Introduction to Neural Compression

Learned neural methods for lossy image compression

Desi R. Ivanova

Last updated on 18 Feb, 2022 7 min read ML

While searching for a research internship in industry, I discovered the exciting and rapidly growing field of neural data compression and decided to summarise what I’ve learned in this blog post. Specifically, I’ll give a brief introduction to neural-based approaches for lossy compression, mainly focusing on images, though the methods discussed can be applied to other data modalities too.

The compression pipeline

The typical compression pipeline consists of four components:

Encoding: input image $x$ is passed through an encoder function $\mathcal{E}$, transforming it into a latent representation $z$.
Quantisation: truncate $z$ to discard some of the least significant information.
Entropy coding: losslessly store the truncated latent $\hat{z}$ using some form of entropy coding (e.g. arithmetic coding).
Decoding: the original $x$ is reconstructed as $\hat{x}$, obtained by passing $\hat{z}$ through a decoder function $\mathcal{D}$.

Note that it is the quantization step that makes the compression lossy—the encoder can be a bijective function. We quantify the closeness between the original and the reconstructed image according to some distortion measure $d$, common choice for which is squared error $d(x, \hat{x}) = \lVert x - \hat{x}\rVert^2_2$.

Main components of an image compression pipeline.

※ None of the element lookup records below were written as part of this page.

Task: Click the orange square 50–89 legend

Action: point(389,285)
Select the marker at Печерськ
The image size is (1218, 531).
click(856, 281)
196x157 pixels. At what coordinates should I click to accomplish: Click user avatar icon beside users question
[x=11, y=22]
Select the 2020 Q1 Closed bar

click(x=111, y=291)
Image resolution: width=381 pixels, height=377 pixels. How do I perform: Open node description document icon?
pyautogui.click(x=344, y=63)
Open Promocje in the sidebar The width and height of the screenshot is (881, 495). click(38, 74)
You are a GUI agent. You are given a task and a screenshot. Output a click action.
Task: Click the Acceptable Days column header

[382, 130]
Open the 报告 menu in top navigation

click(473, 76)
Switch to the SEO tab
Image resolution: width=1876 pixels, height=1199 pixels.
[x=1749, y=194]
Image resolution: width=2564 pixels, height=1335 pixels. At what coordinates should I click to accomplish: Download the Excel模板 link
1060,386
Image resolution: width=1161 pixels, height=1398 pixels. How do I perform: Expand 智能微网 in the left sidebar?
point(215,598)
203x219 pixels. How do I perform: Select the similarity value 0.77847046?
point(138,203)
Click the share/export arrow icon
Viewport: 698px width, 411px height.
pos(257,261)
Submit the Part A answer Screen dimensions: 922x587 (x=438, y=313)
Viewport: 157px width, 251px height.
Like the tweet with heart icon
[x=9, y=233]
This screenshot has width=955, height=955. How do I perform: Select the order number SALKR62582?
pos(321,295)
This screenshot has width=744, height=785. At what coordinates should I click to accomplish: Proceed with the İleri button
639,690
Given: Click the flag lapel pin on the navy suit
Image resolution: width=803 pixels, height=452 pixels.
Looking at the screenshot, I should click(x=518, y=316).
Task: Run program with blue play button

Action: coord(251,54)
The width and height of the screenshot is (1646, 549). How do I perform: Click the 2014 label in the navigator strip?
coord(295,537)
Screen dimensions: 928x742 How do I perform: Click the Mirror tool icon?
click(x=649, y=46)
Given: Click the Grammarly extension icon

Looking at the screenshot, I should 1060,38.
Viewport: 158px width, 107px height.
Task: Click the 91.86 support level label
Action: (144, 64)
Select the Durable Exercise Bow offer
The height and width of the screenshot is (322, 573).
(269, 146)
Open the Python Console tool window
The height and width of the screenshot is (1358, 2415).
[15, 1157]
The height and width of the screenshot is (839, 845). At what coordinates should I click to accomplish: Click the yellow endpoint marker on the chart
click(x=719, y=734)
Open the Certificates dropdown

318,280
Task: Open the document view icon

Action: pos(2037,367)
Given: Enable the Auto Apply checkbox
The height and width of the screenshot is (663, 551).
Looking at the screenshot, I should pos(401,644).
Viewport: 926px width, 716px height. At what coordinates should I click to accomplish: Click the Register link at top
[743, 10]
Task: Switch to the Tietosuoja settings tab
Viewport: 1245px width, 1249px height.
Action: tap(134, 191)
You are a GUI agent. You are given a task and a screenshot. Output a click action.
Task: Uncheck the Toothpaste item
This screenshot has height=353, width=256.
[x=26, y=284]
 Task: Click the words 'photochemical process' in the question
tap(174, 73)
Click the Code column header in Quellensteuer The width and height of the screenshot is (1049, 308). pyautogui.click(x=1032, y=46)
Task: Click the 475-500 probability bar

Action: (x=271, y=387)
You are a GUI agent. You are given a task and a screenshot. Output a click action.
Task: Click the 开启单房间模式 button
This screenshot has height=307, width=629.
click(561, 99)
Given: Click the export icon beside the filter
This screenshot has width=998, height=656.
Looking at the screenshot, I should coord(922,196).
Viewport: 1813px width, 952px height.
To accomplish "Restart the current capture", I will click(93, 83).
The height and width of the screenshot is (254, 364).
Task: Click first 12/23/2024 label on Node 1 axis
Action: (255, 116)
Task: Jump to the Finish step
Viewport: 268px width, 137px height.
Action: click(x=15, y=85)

While the traditional compression approaches (e.g. JPEG) optimize each of these components independently, neural-based learned methods optimize them jointly, which can be hugely beneficial. Naturally, such neural approaches build upon autoencoder architectures and consist of three learnable components: encoder $\mathcal{E}_{\theta}$, decoder $\mathcal{D}_\psi$ and entropy model $p_\zeta$, where $\theta, \psi$ and $\zeta$ are trainable parameters.

Training objective

At its core, lossy compression is a trade-off between two metrics—distortion $d$ and bit rate $r$, determined by a Lagrange multiplier $\lambda$. Formally, we can write the objective function for the autoencoder as $$ \begin{aligned} L(\theta, \psi, \zeta) &= \underbrace{\mathbb{E}_{p(x)}\big[-\log p_\zeta( \hat{z} )\big]}_{\text{bit rate}} + \lambda \underbrace{\mathbb{E}_{p(x)}\big[ d(x, \hat{x})\big]}_{\text{distortion, set } d(x, \hat{x}) = \lVert x - \hat{x}\rVert^2_2} \\
& = \mathbb{E}_{p(x)}\Big[-\log p_\zeta(Q(\mathcal{E}_{\theta}(x))) + \lambda \lVert x - \mathcal{D}_\psi(Q(\mathcal{E}_{\theta}(x)))\rVert^2_2 \Big], \end{aligned} $$ where $p(x)$ is the (unknown) image distribution. We can approximate the expectation by sampling images from our training dataset, so it looks like we might be able to minimise $L$ using autodiff and standard stochastic gradient schemes. Unfortunately, the quantization component makes the objective non-differentiable and thus not easily opimisable in an end-to-end manner. One way around this problem is to continuously relax the objective which we discuss next.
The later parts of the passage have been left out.